Above: The Battle of Antietam. Rodman's final maneuvers in the battle are on the lower left. Attribution: Map by Hal Jespersen, www.posix.com/CW

Below: The officers of the 1st Rhode Island. Isaac Rodman is leaning against the tree; Ambrose Burnside is sitting to Rodman's lower right.


The Battle of Antietam was a turning point in the Civil War. Though General McClellan's inexplicable caution during and immediately afterward have led military historians to deem the battle a tactical draw at best, the fact that Lee
left the battlefield first meant that the North had won a strategic victory, as Abraham Lincoln had been waiting for just such a victory to unveil a piece of critical policy. On September 22, even as Isaac Rodman lay dying in a field hospital from a Minié ball that had torn through his left lung, the President acted on the basis of a Northern victory at Antietam to issue the Emancipation Proclamation. This transformed the Civil War from a limited war to restore the Union to a total war on the institution of slavery and upon the southern plantations that were the economic engine of the southern war effort. The Proclamation also made it all the less likely that the public in France or Britain would support their government's involvement in a war to preserve Southern slavery, and neither would enter the conflict on behalf of the Confederacy. Less than a year later on July 4, 1863, dual Union victories at Gettysburg and Vicksburg all but sealed the Confederate's fate.

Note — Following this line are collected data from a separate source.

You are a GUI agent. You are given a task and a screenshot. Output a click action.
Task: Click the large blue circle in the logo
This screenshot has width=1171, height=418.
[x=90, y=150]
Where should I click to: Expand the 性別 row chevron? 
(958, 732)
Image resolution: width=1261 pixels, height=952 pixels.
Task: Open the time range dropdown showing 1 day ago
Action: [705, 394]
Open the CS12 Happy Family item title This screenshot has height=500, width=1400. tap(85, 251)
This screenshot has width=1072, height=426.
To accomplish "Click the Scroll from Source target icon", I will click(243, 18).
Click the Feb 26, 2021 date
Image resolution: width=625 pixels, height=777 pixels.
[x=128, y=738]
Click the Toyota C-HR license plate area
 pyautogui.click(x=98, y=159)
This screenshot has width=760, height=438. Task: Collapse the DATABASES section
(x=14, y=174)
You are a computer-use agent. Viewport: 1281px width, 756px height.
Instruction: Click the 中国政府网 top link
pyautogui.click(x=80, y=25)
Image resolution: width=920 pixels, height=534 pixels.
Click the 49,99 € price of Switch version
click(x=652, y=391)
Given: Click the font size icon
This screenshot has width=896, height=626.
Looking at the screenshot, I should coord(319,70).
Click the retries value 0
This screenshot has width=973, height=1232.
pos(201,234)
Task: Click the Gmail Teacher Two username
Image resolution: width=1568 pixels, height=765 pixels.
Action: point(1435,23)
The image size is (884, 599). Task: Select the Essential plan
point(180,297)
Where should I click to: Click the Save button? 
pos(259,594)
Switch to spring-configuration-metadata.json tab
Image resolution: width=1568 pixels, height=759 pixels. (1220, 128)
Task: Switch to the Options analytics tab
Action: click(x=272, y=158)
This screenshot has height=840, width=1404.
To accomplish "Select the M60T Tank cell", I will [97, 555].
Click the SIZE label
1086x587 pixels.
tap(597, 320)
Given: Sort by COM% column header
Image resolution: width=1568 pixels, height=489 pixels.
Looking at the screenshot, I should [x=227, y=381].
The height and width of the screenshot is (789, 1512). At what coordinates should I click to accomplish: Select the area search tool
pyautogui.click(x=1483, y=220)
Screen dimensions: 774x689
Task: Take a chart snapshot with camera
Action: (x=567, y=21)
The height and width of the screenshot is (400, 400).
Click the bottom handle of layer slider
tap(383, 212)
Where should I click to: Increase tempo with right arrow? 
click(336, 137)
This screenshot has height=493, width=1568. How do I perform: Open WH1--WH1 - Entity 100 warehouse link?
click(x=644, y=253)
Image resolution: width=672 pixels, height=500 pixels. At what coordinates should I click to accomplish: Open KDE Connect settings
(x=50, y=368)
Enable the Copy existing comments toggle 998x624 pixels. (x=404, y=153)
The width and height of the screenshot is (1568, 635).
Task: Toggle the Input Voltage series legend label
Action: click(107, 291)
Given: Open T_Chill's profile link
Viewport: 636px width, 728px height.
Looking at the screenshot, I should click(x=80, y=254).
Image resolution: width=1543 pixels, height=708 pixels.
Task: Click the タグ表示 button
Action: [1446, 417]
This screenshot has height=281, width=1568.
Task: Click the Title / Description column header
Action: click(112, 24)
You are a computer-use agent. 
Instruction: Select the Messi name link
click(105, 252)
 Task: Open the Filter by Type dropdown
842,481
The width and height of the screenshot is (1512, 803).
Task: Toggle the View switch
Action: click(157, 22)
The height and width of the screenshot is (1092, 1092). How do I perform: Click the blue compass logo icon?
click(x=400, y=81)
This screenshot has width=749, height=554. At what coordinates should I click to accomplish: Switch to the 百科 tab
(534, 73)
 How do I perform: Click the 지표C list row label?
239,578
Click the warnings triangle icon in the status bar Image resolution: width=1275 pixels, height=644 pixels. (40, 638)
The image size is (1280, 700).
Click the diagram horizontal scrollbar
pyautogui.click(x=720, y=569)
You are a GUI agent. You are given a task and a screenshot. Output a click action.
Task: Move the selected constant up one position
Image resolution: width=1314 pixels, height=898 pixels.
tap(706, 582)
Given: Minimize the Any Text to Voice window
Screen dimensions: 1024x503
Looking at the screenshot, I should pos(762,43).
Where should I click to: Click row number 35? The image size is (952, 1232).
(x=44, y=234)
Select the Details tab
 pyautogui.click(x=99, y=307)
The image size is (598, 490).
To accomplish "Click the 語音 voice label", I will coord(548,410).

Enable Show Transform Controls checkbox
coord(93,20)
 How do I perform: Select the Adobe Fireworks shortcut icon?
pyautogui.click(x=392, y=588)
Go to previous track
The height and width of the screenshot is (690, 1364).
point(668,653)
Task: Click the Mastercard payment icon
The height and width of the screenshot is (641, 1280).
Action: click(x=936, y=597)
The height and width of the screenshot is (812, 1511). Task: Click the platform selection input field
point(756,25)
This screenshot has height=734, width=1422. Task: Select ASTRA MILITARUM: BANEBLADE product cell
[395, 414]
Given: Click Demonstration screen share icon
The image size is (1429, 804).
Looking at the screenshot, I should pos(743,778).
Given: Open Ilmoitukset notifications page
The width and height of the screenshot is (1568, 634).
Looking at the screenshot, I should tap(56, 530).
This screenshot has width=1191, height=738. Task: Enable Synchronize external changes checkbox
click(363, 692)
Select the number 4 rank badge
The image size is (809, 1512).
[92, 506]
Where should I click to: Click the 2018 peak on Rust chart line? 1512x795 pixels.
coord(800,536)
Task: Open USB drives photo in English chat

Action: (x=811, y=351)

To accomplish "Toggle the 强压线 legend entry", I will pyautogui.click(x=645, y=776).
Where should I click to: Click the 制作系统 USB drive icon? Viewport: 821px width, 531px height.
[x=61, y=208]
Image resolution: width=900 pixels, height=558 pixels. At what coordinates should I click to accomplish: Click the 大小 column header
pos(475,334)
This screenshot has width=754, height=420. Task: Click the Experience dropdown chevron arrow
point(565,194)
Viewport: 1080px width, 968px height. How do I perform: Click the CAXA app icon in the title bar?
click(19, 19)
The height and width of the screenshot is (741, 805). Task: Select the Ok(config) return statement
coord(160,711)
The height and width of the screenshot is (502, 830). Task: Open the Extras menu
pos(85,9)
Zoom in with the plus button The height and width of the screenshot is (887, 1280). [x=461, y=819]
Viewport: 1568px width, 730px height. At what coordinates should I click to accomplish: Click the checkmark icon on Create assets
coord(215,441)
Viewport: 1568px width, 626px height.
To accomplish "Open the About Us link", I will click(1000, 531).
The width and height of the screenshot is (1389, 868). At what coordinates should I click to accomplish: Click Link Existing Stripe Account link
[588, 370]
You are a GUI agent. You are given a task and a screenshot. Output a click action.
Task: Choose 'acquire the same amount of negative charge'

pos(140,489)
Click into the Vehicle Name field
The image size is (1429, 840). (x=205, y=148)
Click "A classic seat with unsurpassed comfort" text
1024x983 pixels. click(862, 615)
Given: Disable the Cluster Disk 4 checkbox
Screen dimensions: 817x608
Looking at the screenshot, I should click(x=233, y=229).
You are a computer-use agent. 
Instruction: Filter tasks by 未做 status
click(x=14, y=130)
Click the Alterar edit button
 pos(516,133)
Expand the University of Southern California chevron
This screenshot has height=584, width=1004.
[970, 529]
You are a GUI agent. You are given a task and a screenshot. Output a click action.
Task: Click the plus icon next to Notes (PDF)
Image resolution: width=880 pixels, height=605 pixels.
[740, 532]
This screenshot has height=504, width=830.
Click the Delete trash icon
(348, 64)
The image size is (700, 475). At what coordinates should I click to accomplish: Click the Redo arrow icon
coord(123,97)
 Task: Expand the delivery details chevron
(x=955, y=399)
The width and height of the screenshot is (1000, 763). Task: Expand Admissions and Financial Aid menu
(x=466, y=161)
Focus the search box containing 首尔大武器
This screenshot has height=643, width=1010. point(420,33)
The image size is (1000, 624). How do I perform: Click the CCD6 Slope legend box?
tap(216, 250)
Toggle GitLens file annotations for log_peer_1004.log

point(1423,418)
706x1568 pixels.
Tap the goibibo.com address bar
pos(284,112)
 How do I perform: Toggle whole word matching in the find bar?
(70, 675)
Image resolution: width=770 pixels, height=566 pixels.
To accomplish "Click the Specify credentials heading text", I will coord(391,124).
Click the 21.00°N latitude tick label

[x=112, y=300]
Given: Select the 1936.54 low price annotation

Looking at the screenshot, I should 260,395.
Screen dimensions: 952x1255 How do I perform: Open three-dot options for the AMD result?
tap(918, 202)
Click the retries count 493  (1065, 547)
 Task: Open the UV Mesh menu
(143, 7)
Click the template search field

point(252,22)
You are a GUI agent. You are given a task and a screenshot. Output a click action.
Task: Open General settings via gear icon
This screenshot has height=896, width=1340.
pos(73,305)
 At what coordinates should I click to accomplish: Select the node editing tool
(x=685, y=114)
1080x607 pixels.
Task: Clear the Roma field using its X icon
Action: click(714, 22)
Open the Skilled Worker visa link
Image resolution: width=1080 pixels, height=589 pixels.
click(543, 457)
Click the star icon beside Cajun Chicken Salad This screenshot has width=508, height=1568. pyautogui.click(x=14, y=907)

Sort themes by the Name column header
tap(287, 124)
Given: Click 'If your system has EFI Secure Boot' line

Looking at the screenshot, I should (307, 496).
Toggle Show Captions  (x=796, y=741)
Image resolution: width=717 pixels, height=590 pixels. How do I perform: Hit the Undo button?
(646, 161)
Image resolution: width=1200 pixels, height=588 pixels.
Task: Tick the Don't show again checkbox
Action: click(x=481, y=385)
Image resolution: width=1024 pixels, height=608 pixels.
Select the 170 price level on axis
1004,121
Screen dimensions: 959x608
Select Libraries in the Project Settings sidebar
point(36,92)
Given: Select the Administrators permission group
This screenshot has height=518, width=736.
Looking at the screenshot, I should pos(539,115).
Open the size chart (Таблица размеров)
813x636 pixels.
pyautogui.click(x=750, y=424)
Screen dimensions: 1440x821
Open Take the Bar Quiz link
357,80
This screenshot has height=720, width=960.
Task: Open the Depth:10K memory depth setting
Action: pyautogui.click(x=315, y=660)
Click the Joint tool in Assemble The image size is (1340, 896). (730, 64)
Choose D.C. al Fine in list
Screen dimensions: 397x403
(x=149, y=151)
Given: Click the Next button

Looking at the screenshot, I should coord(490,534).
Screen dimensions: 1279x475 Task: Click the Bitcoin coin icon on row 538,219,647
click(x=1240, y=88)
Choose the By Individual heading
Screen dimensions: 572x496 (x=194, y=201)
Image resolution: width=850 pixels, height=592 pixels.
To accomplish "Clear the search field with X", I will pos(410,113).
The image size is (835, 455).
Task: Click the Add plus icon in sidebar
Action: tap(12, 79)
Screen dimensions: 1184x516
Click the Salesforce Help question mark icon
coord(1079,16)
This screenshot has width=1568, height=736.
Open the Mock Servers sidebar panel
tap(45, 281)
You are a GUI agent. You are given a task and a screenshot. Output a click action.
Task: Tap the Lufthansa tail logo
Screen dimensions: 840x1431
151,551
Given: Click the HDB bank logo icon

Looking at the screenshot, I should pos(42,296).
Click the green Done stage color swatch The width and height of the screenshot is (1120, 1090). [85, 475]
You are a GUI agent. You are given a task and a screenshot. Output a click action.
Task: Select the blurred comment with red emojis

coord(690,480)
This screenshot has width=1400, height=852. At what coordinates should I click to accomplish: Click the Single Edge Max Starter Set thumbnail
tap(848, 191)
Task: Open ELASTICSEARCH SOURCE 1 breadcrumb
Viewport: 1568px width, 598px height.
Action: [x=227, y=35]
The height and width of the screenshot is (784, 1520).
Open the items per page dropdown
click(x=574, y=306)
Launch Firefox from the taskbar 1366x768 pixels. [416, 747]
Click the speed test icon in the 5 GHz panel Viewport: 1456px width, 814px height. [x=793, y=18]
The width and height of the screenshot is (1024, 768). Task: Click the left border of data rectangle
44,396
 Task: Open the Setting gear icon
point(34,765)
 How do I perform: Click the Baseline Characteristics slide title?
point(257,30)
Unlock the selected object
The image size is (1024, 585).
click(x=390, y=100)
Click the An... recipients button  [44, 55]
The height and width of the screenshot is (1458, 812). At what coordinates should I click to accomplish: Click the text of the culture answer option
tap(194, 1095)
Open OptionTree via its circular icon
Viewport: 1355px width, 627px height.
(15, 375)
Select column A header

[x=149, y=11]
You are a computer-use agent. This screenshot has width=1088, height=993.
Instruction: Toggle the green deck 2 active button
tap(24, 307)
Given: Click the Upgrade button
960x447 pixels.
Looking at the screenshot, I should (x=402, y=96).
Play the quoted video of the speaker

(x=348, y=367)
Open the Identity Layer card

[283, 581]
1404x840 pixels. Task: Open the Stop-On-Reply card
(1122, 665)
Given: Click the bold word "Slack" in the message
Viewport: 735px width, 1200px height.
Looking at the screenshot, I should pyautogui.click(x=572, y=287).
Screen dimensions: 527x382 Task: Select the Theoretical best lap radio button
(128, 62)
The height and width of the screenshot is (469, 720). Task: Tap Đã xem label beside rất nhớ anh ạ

Isaac Rodman returned home to a hero's welcome. Flags across Rhode Island were lowered to half-staff, and his funeral was held in Providence's State House, the first time that the capital had been used for a public funeral. Newspapers across the state devoted their front pages to detailing the somber ceremony. Senator Henry Anthony delivered these words for Isaac Rodman's funeral oration:
“Here lies the true type of the patriot soldier. Born and educated to peaceful pursuits, with no thirst for military distinction, with little taste or predilection for military life, he answered the earliest call of his country, and drew his sword in her defense. Entering the service in a subordinate capacity, he rose by merit alone to the high rank in which he fell; and when the fatal shot struck him, the Captain of one year ago was in command of a division. His rapid promotion was influenced by no solicitations of his own. He never joined the crowds that throng the avenues of preferment. Patient, laborious, courageous, wholly devoted to his duties, he filled each place so well that his advancement to the next was a matter of course, and the promotion which he did not seek sought him. He was one of the best types of the American citizen; of thorough business training, of high integrity, with an abiding sense of the justice due to all, and influenced by deep religious convictions. In his native village he was by common consent the arbitrator of differences, the counselor and friend of all.”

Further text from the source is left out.